Bitcoin deve consolidar ‘novo preço’ nas próximas semanas, sugere indicador

Analistas veem referencial Bollinger cair para 0,15, patamar que, nas últimas oportunidades, antecipou movimentos fortes no preço da criptomoeda. Mas falta clareza sobre se movimento será de alta ou de queda.

Um indicador de volatilidade comumente analisado por especialistas para avaliar tendências e perspectivas futuras de preço de ativos, indica que o atual momento de revisão da cotação do bitcoin, com oscilações fortes entre US$ 30 mil e US$ 40 mil (entre R$ 170 mil e R$ 190 mil na média das exchanges brasileiras), pode estar perto do fim.

Em outras palavras, após o atual estágio de “reconsolidação” do bitcoin, que já dura sete semanas e começou após a forte queda em maio (puxada por temores ambientais e regulatórios, como contamos aqui e aqui), a criptomoeda estaria perto de se estabilizar em um patamar de preço consistente, no qual pode ser negociado durante meses.

Nesta quarta-feira (7) à tarde, o bitcoin era negociado a US$ 34.642 (R$ 181,5 mil nas exchanges brasileiras), em alta de 2%.

O referencial Bollinger é uma métrica de volatilidade (que por sua vez indica a frequência e a intensidade de variação de preço de um ativo) que é calculado pela divisão da diferença entre as faixas superior e inferior de preço médio nos últimos 20 dias.

O indicador costuma apontar movimentos relevantes de alta ou de baixa e caiu para 0,15 nesta semana no bitcoin, o patamar mais baixo em dois meses e meio.

O número traz recordações para quem acompanha de perto o mercado cripto; em dezembro passado e em abril, a criptomoeda sofreu fortes movimentos imediatamente após o referencial Bollinger cair para 0,15.

Na primeira ocasião, no fim do ano passado, o índice antecipou uma tendência de alta que fez o bitcoin superar pela primeira vez o patamar de resistência histórico de US$ 20 mil.

Já no segundo caso, em abril, o referencial de volatilidade prenunciou uma queda de US$ 60 mil – patamar nunca mais atingido desde então – para US$ 48 mil, nível no qual a criptomoeda foi negociada por semanas até sobrevirem os solavancos causados pelas ressalvas ambientais de Elon Musk, presidente da fabricante de carros elétricos Tesla, e pelo reforço da retórica anti-bitcoin na China.

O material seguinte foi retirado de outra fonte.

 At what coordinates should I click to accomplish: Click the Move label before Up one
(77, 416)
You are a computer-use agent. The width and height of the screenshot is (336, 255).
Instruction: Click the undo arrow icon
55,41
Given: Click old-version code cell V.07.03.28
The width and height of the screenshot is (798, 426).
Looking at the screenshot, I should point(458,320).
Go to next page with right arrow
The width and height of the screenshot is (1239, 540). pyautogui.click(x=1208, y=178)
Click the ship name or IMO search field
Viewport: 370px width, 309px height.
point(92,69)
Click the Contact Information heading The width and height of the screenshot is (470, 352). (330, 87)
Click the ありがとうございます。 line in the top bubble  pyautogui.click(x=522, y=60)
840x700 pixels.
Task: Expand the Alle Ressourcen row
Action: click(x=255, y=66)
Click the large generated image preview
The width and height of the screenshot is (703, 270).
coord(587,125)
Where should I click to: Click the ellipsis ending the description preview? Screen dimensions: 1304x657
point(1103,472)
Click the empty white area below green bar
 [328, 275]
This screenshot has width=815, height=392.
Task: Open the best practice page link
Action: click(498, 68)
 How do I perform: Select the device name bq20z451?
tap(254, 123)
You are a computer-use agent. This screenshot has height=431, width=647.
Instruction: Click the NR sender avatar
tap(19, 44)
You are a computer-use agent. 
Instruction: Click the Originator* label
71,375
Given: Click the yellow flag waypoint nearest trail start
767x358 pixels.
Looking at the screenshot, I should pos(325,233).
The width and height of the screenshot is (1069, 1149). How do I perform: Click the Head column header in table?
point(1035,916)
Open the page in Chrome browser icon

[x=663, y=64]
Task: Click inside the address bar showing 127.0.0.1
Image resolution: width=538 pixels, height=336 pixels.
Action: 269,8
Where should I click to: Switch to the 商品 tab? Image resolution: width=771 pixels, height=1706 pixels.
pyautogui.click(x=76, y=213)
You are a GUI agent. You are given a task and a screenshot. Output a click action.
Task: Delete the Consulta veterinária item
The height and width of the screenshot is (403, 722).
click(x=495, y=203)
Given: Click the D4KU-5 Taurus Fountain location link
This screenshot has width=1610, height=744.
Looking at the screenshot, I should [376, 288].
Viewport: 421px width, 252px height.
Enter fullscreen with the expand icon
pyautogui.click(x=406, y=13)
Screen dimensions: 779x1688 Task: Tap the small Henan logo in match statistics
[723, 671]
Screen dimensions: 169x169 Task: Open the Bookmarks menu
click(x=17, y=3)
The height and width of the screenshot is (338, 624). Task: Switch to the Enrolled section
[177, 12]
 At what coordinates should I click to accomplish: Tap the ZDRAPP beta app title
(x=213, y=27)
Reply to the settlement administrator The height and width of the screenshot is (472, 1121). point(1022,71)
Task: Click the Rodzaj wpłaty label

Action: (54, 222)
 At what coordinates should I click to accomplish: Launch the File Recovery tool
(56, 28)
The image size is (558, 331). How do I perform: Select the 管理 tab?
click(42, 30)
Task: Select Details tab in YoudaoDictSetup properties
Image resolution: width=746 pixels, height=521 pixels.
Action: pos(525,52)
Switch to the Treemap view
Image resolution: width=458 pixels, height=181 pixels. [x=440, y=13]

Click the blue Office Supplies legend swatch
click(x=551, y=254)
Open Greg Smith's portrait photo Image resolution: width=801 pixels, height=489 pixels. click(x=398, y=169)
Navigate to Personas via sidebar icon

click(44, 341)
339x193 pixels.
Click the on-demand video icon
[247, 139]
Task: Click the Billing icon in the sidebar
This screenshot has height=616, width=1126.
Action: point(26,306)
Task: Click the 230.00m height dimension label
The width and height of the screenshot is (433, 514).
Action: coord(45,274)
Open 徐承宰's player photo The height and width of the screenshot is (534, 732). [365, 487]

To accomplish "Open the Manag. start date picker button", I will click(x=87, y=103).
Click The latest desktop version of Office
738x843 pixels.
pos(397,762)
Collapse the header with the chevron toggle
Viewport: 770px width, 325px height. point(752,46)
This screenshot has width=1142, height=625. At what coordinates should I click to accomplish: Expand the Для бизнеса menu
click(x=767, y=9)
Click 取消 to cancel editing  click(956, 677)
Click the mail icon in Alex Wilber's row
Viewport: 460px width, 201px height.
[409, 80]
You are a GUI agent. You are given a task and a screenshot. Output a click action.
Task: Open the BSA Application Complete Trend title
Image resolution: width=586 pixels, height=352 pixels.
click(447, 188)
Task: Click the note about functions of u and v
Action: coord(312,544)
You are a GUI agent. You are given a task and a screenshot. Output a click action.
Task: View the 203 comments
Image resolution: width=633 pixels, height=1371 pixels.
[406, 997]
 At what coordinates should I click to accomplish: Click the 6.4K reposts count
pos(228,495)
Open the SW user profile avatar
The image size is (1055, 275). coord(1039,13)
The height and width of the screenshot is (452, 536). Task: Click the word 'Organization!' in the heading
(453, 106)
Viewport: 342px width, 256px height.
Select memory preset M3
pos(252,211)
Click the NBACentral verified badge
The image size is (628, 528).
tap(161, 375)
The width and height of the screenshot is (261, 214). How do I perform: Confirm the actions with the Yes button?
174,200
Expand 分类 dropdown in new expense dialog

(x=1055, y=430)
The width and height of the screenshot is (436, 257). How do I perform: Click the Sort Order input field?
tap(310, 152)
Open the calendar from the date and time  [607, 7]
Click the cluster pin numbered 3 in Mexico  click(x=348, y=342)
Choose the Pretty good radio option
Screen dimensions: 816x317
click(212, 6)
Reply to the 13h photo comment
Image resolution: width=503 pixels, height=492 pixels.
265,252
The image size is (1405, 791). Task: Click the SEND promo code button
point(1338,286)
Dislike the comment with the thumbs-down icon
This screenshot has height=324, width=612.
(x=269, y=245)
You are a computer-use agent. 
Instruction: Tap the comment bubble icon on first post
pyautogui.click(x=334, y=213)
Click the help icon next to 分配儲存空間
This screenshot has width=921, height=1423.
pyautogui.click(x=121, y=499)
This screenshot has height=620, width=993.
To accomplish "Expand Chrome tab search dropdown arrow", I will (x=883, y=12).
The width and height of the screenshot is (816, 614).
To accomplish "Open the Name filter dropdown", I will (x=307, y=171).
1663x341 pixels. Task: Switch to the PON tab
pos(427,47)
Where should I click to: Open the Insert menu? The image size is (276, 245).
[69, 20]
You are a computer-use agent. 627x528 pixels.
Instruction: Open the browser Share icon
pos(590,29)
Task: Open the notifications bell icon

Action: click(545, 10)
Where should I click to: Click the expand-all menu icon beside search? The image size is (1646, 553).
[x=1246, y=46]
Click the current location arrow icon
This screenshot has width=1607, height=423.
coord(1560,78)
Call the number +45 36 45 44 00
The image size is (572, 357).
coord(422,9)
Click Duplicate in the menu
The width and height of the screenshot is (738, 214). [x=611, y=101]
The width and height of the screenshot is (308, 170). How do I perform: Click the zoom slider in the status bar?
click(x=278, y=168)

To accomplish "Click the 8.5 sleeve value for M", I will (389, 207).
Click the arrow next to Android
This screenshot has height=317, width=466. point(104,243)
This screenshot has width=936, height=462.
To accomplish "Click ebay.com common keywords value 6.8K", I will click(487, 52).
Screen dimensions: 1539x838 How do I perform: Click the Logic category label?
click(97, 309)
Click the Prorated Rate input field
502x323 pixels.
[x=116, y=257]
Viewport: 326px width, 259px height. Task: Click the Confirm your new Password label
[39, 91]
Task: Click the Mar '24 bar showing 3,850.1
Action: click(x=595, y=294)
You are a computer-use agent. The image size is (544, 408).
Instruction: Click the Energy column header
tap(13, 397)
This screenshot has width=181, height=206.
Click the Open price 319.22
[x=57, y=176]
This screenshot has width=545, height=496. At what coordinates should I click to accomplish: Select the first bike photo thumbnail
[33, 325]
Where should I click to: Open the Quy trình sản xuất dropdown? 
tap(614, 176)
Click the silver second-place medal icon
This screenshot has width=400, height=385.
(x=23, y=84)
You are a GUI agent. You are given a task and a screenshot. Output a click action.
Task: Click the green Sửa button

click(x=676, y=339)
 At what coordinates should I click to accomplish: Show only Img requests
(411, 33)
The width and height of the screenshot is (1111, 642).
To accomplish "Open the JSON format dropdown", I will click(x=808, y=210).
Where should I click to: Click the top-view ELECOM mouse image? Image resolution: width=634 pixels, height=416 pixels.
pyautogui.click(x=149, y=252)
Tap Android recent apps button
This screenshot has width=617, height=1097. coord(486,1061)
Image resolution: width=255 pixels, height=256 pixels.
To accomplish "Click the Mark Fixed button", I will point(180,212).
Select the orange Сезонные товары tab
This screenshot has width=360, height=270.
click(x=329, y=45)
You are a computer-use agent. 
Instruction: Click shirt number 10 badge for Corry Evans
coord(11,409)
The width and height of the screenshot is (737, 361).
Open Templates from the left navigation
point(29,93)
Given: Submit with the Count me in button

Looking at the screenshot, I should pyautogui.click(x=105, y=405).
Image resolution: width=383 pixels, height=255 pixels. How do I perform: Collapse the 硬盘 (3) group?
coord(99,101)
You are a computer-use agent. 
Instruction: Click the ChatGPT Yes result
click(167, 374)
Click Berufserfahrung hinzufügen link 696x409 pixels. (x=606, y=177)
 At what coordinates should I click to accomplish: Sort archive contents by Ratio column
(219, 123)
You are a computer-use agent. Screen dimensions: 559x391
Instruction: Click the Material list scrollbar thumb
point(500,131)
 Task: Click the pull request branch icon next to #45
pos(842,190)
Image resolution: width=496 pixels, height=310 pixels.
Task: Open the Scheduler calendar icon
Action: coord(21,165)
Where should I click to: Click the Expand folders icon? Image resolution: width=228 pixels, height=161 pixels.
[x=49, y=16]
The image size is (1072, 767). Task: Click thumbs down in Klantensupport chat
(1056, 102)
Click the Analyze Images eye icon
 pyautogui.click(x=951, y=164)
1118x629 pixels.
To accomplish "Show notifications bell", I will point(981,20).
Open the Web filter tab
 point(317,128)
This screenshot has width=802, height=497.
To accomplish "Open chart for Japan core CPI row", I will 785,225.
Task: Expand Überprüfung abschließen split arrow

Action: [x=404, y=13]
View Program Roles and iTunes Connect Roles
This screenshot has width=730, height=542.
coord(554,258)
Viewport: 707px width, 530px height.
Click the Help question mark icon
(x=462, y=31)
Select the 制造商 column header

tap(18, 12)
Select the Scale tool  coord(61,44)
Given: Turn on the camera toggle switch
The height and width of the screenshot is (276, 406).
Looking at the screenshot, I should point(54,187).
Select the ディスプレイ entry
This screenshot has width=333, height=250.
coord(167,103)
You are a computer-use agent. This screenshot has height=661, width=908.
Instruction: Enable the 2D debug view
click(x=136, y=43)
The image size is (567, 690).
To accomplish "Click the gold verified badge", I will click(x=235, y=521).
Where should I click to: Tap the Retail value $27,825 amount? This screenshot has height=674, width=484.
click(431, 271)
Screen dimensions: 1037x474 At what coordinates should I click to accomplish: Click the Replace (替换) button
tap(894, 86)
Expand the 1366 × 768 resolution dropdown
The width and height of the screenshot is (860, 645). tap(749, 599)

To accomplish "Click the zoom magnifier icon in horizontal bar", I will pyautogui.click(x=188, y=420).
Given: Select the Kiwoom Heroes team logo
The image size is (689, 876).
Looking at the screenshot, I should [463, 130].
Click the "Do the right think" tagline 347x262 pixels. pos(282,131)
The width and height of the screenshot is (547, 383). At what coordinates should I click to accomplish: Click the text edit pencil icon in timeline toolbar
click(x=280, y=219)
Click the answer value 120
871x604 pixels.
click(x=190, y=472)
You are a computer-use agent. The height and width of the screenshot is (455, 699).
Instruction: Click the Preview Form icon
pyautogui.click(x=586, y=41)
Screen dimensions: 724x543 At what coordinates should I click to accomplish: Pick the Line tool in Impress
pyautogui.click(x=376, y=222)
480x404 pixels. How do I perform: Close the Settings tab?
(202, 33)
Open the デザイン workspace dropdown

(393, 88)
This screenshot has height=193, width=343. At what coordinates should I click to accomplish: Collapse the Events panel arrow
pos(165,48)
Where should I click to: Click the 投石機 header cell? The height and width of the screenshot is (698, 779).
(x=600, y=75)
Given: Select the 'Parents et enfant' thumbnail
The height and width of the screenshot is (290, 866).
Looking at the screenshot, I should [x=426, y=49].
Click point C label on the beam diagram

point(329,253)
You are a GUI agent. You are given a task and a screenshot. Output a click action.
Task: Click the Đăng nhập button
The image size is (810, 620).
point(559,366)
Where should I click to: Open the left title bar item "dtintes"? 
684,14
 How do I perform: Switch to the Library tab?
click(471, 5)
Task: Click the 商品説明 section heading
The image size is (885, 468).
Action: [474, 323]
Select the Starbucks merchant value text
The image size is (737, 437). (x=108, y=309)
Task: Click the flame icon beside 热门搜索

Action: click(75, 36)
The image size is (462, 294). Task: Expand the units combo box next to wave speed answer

Segundo especialistas, dados de negociações de contratos futuros de bitcoin e informações sobre entradas de investidores de segmentos de alta renda em fundos de criptomoedas no segundo semestre sugerem que o movimento seja de alta, fazendo o bitcoin subir para algo entre US$ 44 mil e US$ 45 mil. Mas também há apostas minoritárias em uma queda para abaixo de US$ 30 mil.